A single figure is required: the number of lines below in which the word "indicator" occurs.

Saved entries
========

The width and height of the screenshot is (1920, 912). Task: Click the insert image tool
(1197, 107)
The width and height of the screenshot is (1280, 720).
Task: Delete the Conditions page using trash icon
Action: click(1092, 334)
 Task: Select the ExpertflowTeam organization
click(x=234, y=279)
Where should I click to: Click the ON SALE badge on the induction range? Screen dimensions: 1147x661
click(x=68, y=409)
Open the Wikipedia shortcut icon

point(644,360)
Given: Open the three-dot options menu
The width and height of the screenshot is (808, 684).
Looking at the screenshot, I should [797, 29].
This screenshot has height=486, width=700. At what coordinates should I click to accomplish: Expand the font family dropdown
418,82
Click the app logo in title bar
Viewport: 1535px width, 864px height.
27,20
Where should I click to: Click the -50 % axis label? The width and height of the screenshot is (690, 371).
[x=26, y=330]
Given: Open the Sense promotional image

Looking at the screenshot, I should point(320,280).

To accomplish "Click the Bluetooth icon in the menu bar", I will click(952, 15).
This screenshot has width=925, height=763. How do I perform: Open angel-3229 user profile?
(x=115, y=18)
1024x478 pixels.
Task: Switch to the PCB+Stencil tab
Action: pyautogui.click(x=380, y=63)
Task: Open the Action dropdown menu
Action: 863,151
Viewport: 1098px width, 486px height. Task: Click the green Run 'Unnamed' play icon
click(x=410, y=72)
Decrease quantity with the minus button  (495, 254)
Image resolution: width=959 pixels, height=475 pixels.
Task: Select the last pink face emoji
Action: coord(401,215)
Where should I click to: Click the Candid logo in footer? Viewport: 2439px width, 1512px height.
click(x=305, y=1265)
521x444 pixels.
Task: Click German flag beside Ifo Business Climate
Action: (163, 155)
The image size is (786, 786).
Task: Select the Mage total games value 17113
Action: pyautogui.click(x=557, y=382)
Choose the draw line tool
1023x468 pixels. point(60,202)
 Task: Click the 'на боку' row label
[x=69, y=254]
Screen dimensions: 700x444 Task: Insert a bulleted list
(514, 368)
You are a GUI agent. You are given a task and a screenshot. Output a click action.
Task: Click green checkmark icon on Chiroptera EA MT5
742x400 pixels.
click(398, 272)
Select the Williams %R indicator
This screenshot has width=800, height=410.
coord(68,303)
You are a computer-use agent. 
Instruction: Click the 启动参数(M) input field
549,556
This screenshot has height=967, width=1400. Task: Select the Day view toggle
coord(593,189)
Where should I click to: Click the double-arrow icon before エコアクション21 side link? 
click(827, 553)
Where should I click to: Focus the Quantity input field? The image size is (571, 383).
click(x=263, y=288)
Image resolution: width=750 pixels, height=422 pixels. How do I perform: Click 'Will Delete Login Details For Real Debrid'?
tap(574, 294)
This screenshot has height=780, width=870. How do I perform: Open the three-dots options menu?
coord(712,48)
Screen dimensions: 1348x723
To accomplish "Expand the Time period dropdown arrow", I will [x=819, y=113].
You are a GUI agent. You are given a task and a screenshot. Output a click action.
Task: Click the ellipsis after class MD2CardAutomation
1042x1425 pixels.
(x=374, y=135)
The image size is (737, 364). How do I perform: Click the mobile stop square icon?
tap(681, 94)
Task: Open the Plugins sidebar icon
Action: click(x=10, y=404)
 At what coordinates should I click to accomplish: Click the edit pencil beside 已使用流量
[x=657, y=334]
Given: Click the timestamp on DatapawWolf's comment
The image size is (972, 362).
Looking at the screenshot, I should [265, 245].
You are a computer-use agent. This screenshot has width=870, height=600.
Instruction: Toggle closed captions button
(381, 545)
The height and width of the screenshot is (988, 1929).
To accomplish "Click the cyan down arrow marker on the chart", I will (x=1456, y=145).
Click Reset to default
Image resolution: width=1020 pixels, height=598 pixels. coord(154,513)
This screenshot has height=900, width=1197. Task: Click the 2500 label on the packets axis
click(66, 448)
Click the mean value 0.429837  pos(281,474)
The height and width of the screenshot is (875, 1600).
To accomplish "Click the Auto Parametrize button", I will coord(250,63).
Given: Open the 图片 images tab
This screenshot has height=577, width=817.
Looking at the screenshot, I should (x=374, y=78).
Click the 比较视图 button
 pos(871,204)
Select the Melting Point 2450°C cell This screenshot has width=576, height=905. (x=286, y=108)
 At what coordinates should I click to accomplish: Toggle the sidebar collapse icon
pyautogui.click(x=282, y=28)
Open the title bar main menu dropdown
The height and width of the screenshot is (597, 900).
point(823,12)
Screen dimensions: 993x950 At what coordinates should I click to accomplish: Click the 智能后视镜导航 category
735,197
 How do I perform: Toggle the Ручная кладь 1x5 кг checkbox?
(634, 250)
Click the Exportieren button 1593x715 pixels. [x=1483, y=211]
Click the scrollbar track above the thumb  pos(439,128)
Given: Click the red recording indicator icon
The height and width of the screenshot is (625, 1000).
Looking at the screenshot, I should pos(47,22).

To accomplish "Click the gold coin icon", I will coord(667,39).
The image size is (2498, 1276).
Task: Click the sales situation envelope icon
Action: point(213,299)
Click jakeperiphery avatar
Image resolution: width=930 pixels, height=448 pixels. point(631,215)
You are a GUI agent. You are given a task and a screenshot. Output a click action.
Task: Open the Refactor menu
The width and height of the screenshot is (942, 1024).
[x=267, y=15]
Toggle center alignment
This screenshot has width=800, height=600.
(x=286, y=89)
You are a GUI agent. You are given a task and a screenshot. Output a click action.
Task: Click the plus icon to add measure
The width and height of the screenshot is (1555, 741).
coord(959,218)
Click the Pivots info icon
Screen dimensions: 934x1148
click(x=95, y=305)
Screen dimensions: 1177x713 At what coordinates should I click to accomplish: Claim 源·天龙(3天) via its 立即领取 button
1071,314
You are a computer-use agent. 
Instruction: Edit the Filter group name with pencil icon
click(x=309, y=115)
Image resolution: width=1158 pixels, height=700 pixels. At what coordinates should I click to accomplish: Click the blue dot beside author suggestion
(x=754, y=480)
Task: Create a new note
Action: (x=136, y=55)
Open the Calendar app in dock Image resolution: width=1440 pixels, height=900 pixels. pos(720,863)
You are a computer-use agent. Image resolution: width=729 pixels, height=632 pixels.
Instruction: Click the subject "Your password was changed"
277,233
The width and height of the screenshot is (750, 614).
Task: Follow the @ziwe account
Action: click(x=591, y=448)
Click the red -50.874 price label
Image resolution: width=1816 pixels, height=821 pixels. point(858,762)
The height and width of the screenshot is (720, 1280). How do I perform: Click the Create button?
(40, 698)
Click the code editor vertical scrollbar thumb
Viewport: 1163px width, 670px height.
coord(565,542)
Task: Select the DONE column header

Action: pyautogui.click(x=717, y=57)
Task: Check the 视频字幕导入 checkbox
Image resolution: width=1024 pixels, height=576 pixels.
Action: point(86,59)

========

SOLUTION FOR THIS PROBLEM | 2